▼▼▼

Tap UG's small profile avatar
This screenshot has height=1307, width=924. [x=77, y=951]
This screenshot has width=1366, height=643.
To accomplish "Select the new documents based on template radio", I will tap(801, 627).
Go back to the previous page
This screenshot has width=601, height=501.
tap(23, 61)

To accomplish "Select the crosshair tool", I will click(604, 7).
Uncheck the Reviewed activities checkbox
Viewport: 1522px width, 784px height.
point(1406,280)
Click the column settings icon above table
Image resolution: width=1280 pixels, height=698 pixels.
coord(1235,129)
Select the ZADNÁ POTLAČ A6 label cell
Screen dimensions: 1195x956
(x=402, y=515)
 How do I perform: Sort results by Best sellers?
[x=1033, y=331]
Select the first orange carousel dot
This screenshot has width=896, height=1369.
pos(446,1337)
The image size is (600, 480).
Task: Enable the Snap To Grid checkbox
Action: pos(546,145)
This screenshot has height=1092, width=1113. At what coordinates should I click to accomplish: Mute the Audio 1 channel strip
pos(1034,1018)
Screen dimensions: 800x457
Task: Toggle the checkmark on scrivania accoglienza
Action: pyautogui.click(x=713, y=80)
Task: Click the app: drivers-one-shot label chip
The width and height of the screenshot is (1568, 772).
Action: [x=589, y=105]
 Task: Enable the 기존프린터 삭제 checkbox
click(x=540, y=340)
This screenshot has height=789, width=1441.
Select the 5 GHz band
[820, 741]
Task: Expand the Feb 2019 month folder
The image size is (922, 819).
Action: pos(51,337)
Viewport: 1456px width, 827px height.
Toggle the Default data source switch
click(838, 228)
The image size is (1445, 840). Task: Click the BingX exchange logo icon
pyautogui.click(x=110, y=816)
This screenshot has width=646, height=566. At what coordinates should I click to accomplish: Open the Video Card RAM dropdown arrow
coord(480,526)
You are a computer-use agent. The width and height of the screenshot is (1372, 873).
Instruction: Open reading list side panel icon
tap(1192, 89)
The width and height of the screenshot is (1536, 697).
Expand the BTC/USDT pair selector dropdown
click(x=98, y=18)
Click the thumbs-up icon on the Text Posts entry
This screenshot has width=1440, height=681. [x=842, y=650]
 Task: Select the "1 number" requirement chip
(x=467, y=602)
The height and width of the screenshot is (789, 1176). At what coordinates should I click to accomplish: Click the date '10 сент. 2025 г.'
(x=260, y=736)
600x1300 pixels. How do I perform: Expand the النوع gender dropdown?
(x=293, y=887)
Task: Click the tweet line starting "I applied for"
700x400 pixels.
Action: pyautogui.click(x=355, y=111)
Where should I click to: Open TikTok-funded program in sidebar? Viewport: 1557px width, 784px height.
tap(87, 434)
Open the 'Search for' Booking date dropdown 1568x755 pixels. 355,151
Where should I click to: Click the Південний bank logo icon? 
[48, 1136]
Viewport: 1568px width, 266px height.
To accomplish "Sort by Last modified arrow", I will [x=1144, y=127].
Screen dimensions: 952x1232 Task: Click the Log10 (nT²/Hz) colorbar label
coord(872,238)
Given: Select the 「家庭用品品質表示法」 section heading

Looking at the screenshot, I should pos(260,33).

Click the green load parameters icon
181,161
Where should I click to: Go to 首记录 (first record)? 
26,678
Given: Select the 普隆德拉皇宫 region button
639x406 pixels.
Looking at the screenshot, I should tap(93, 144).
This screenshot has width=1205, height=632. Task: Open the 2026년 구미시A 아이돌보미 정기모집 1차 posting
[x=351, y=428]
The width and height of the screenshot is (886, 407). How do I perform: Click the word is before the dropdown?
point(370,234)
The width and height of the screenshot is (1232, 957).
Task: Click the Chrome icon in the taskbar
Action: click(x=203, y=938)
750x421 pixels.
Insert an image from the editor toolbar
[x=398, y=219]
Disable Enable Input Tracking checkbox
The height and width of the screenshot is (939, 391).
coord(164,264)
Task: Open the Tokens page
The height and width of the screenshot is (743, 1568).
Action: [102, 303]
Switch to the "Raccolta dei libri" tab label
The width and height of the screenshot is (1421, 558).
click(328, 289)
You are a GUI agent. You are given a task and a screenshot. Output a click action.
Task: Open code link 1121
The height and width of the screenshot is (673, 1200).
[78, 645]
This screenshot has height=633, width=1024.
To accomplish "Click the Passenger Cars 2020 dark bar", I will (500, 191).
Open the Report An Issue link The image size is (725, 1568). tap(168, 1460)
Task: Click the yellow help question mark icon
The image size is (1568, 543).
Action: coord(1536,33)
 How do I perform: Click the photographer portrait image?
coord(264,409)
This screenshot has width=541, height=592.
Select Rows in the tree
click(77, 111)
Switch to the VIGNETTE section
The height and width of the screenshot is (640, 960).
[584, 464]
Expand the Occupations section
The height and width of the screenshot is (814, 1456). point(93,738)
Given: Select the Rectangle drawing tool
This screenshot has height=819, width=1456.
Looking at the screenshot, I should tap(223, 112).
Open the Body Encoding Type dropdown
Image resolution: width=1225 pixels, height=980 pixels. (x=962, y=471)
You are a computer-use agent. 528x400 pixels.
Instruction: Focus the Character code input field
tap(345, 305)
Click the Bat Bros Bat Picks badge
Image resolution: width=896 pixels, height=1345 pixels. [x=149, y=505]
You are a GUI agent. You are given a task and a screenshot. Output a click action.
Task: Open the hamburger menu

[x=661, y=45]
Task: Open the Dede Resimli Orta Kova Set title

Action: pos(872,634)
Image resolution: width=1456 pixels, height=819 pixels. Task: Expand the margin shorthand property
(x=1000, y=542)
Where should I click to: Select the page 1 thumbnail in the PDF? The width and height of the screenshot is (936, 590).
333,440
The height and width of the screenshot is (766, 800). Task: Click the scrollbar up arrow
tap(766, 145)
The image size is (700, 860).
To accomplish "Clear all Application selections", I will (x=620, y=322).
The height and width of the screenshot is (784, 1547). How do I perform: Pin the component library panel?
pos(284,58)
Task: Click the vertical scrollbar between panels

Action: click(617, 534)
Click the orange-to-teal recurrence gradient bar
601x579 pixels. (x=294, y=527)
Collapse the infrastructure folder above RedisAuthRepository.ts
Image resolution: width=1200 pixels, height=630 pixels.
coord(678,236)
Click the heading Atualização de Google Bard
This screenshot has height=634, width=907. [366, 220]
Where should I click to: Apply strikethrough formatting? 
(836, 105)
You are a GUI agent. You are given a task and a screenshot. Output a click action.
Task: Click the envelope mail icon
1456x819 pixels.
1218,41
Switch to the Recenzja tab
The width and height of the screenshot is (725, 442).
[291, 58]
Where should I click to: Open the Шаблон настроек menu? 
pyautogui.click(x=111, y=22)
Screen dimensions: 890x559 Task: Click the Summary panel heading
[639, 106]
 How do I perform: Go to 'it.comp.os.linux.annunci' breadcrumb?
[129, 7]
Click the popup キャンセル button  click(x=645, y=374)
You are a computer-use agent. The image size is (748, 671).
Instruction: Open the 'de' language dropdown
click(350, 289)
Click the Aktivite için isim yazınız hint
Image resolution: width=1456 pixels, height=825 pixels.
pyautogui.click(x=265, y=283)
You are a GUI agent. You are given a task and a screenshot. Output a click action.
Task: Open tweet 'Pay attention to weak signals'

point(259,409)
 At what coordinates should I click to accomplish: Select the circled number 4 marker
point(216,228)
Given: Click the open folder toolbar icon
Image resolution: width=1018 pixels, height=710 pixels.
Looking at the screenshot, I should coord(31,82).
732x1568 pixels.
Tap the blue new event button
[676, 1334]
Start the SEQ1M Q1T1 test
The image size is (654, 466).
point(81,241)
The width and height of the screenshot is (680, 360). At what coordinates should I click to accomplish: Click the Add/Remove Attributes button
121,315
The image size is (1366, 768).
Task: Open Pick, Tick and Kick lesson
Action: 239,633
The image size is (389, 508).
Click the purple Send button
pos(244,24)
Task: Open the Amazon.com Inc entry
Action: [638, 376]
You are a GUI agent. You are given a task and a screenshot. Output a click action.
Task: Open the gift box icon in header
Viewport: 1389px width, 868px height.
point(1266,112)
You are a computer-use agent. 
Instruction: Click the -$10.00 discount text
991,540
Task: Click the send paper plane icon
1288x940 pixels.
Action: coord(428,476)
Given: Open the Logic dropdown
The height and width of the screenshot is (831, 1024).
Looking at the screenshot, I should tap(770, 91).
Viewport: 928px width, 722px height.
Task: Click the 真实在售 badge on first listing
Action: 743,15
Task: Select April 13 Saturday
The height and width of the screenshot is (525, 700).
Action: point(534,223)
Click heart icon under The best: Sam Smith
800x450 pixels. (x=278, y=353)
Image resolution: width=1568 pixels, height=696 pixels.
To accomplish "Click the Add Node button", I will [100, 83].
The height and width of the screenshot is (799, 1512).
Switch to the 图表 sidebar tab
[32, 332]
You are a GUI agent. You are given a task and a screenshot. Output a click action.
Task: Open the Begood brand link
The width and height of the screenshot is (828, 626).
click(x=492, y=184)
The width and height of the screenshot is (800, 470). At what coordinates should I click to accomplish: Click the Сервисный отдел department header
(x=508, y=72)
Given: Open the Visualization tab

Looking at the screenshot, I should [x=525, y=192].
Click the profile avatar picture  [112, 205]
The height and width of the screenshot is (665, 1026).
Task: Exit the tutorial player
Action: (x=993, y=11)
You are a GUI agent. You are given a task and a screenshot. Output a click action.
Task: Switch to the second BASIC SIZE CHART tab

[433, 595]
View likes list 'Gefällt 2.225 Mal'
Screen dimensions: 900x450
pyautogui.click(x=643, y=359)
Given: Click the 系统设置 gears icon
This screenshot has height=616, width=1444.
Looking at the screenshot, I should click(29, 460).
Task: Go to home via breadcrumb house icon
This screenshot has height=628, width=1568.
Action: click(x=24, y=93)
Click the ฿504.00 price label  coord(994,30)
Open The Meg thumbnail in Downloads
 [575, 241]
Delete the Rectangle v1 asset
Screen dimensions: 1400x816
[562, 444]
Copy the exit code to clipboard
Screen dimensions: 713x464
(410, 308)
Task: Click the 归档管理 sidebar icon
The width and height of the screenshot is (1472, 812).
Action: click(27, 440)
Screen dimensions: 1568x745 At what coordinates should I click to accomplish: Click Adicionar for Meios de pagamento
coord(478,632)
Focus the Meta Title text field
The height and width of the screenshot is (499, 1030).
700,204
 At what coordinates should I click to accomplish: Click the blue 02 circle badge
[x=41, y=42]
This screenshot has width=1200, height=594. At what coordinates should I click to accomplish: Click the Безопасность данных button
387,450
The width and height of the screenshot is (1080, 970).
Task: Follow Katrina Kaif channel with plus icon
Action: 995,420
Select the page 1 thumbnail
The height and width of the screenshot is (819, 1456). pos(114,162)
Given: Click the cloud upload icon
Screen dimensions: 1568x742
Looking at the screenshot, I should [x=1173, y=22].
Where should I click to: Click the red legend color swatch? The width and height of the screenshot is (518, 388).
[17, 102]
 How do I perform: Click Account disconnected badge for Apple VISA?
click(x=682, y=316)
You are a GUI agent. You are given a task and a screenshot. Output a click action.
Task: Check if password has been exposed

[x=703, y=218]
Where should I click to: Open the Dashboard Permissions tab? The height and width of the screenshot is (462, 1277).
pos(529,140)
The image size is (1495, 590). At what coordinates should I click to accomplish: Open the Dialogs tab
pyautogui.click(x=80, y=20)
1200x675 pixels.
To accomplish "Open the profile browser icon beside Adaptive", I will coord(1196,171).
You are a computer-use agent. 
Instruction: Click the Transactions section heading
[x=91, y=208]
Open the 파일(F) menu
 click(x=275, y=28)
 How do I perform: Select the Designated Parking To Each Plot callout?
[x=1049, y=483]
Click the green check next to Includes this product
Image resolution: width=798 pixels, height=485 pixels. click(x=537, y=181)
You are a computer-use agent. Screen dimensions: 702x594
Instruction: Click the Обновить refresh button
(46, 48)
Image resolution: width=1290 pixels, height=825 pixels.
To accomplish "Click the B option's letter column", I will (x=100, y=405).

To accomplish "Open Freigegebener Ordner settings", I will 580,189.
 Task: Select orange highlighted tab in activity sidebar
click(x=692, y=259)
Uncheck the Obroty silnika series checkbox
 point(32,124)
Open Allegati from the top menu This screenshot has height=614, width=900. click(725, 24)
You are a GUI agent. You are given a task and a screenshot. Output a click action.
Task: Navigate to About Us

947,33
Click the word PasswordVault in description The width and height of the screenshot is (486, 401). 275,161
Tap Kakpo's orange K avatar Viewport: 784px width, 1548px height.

▲▲▲

## AIM OF THE TASK
Please reproduce the listing word for word, from its first line through the line containing "coord(1235,129)", with that line included.

## FINAL RESULT
Tap UG's small profile avatar
This screenshot has height=1307, width=924. [x=77, y=951]
This screenshot has width=1366, height=643.
To accomplish "Select the new documents based on template radio", I will tap(801, 627).
Go back to the previous page
This screenshot has width=601, height=501.
tap(23, 61)

To accomplish "Select the crosshair tool", I will click(604, 7).
Uncheck the Reviewed activities checkbox
Viewport: 1522px width, 784px height.
point(1406,280)
Click the column settings icon above table
Image resolution: width=1280 pixels, height=698 pixels.
coord(1235,129)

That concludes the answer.